> Short exercise: Reproduce the following entries verbatim, starting at the line that contains "Open the date" and ending after the line that contains "pos(704,120)".

═════ Stored data ═════

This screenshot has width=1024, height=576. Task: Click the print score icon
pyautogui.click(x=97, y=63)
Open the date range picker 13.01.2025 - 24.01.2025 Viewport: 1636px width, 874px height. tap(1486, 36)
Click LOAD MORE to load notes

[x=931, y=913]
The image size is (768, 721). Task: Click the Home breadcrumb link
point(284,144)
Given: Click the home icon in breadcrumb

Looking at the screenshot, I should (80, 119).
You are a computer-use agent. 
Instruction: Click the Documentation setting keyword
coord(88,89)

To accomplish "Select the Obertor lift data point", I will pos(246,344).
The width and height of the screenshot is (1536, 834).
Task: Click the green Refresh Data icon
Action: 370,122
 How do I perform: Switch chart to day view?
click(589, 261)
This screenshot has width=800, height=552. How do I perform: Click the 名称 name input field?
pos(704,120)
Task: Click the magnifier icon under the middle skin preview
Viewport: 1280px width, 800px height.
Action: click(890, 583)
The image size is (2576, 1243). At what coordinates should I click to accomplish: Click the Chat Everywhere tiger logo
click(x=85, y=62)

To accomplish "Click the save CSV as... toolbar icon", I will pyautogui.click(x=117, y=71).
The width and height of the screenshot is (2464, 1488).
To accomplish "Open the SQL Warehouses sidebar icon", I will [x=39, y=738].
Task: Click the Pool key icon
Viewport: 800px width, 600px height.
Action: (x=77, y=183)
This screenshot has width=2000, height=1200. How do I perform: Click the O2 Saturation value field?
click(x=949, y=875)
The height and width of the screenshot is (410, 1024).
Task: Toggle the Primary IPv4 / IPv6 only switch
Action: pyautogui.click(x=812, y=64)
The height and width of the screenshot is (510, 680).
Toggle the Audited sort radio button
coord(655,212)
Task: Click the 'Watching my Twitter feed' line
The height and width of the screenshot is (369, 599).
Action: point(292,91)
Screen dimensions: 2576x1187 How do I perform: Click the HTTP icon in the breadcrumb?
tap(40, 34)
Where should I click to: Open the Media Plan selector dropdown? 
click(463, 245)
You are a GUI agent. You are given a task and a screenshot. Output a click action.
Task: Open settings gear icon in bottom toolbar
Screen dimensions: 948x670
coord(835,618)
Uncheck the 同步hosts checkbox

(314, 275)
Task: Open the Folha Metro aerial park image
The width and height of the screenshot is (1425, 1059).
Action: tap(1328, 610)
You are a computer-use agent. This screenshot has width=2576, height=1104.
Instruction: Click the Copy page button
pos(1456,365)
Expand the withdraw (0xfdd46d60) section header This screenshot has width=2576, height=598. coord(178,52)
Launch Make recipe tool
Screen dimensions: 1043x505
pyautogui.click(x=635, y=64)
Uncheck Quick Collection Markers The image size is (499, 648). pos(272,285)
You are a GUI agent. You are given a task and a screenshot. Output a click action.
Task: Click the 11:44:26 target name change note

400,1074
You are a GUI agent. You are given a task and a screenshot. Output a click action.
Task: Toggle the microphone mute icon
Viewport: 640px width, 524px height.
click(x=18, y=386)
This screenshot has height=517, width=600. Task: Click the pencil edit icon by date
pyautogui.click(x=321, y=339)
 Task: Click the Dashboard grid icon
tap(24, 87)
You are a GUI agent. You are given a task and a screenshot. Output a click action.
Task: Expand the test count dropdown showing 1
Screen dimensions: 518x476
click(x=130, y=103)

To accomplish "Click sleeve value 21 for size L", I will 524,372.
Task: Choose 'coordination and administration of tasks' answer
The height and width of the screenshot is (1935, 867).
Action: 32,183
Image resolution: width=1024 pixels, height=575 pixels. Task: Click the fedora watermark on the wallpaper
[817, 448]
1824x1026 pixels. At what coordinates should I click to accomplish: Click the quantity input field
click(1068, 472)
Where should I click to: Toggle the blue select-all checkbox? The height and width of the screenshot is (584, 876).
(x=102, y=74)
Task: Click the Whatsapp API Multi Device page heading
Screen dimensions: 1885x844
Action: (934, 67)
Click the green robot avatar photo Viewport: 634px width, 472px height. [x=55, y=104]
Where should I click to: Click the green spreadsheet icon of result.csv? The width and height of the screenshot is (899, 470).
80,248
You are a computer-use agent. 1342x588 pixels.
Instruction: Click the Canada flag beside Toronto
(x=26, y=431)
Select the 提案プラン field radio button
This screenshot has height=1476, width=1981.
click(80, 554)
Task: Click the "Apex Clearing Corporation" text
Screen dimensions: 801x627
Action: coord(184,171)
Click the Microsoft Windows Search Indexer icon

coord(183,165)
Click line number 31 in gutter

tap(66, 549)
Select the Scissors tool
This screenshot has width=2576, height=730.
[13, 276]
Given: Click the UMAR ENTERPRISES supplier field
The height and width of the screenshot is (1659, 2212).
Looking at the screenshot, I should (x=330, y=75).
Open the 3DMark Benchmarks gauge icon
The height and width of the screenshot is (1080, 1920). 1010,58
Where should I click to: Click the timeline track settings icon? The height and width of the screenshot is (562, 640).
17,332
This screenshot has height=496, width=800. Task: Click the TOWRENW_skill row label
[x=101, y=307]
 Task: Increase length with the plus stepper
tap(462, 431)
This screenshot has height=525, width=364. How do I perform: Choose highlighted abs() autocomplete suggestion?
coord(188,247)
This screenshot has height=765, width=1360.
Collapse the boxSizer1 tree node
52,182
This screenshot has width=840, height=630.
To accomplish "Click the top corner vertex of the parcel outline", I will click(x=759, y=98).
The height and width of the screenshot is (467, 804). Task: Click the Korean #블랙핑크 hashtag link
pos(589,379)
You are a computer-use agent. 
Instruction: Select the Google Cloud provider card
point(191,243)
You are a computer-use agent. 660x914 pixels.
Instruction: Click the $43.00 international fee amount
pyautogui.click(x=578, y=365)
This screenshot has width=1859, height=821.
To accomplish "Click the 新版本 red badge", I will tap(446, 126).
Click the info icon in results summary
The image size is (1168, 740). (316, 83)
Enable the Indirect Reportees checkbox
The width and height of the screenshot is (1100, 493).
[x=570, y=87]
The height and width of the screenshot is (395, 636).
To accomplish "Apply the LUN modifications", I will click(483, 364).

═════

> Solution to the exercise:
Open the date range picker 13.01.2025 - 24.01.2025 Viewport: 1636px width, 874px height. tap(1486, 36)
Click LOAD MORE to load notes

[x=931, y=913]
The image size is (768, 721). Task: Click the Home breadcrumb link
point(284,144)
Given: Click the home icon in breadcrumb

Looking at the screenshot, I should (80, 119).
You are a computer-use agent. 
Instruction: Click the Documentation setting keyword
coord(88,89)

To accomplish "Select the Obertor lift data point", I will pos(246,344).
The width and height of the screenshot is (1536, 834).
Task: Click the green Refresh Data icon
Action: 370,122
 How do I perform: Switch chart to day view?
click(589, 261)
This screenshot has width=800, height=552. How do I perform: Click the 名称 name input field?
pos(704,120)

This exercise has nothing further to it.